Conclusions
DataHub is our leading candidate.
Pros
- Good UX, lots of features we want like data quality reporting and social
- Push ingestion architecture, Kafka useful for deployment flexibility (public catalog)
- Most robust experience so far, setting up and running ingestion
Cons
- Dependency on Confluent Schema, see T299703#7671668
- Possible tendency to lean towards other Confluent ecosystem pieces
- Neo4j or ElasticSearch can be the graph backend, but Neo4j Community is limited to a single node and ElasticSearch may not perform as well as we need it to for this use case, even with a small graph. Good migration guide here.
Run
- Start all the services mentioned in T299703#7660150
- Tunnel with ssh -N -L9002:localhost:9002 stat1008.eqiad.wmnet
- browse http://localhost:9002/ (username and password are both: datahub)
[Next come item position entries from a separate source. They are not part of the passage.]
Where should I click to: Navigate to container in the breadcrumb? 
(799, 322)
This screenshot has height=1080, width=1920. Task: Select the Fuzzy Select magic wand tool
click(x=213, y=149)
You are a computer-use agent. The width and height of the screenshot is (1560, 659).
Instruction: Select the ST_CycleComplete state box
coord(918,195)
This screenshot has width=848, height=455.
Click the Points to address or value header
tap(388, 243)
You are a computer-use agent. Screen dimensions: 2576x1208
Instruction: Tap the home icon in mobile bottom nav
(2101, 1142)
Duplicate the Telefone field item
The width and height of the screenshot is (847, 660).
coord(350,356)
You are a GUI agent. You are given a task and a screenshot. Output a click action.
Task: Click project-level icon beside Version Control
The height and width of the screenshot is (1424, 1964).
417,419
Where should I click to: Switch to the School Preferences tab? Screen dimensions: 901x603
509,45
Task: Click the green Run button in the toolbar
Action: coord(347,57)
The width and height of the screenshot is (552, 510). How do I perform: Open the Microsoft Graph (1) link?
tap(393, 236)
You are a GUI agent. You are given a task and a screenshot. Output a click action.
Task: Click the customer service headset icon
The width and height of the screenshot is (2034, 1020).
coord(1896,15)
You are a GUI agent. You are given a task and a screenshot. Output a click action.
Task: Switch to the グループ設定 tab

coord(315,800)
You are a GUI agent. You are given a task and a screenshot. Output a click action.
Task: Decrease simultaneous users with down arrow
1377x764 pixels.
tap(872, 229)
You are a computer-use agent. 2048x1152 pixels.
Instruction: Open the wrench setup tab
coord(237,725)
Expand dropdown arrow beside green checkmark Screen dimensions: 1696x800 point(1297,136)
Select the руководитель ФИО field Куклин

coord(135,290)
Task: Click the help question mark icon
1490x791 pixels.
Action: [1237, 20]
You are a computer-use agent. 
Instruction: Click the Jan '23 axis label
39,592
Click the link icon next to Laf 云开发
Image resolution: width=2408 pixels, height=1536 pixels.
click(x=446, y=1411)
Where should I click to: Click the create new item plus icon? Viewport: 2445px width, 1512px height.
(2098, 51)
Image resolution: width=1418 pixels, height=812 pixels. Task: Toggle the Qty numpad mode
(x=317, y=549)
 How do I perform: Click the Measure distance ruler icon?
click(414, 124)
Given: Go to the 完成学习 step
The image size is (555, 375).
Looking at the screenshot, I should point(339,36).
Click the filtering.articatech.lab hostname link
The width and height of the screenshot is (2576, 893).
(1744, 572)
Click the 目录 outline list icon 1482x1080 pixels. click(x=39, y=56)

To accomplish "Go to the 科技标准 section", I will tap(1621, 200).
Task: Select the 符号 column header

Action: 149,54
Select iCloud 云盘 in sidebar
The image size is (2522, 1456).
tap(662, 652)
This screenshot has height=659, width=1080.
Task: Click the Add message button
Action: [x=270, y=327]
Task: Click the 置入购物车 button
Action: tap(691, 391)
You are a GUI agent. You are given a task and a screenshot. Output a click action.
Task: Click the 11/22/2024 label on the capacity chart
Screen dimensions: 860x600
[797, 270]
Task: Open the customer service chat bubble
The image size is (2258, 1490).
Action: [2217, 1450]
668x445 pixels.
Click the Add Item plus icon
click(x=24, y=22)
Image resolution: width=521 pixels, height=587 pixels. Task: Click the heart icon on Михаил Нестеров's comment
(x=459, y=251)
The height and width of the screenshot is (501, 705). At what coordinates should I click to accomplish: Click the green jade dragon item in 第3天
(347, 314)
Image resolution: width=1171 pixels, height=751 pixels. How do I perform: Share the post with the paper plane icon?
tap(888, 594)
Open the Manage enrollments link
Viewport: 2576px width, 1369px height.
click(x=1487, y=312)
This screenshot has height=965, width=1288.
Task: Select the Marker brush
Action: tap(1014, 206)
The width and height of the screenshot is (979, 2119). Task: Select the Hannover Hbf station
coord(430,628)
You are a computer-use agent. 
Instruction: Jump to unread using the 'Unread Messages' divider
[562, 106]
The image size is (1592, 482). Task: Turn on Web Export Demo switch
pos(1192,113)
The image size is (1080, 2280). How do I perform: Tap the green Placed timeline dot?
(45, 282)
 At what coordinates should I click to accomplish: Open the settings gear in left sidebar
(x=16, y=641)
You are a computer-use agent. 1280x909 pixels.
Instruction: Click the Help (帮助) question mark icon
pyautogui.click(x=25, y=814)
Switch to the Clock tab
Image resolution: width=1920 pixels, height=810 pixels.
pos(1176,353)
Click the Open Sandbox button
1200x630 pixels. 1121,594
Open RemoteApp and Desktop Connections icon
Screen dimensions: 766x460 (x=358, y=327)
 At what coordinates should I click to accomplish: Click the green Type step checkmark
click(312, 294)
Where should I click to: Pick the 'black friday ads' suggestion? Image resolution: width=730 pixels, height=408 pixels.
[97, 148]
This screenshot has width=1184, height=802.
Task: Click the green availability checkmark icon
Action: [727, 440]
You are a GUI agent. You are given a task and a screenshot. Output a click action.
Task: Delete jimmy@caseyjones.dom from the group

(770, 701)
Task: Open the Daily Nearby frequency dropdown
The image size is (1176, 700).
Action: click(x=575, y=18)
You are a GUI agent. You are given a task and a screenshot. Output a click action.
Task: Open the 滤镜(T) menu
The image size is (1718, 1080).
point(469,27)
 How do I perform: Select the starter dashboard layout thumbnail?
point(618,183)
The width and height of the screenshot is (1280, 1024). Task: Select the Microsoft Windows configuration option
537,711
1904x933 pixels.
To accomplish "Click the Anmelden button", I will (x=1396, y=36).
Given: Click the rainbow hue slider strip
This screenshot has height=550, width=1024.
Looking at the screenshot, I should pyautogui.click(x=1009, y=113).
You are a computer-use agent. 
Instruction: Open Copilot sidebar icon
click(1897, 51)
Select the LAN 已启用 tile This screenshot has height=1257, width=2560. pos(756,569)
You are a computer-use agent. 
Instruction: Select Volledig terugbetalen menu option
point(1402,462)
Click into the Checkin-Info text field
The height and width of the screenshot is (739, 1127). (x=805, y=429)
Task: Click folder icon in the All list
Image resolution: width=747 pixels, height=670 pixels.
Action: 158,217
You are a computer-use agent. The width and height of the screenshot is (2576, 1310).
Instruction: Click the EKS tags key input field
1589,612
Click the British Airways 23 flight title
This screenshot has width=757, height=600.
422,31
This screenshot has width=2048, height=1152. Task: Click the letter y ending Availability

Steps to Reproduce Installation
Detailed below in comments from Ben. Datahub runs in docker by default but we don't have docker on the test cluster, so we'll have to try setting up the individual dependency services:
- Elasticsearch (we'll use the latest OpenSearch)
- Mysql (already have this)
- kafka (we have a test kafka cluster, so connecting that may be easier than spinning up a new one)
Ingestion
- Ingest Hive Metastore: T299703#7662929
- Ingest Kafka: T299703#7663941
- Ingest both Druid clusters: T299703#7664039
(see also this thread from the Datahub slack)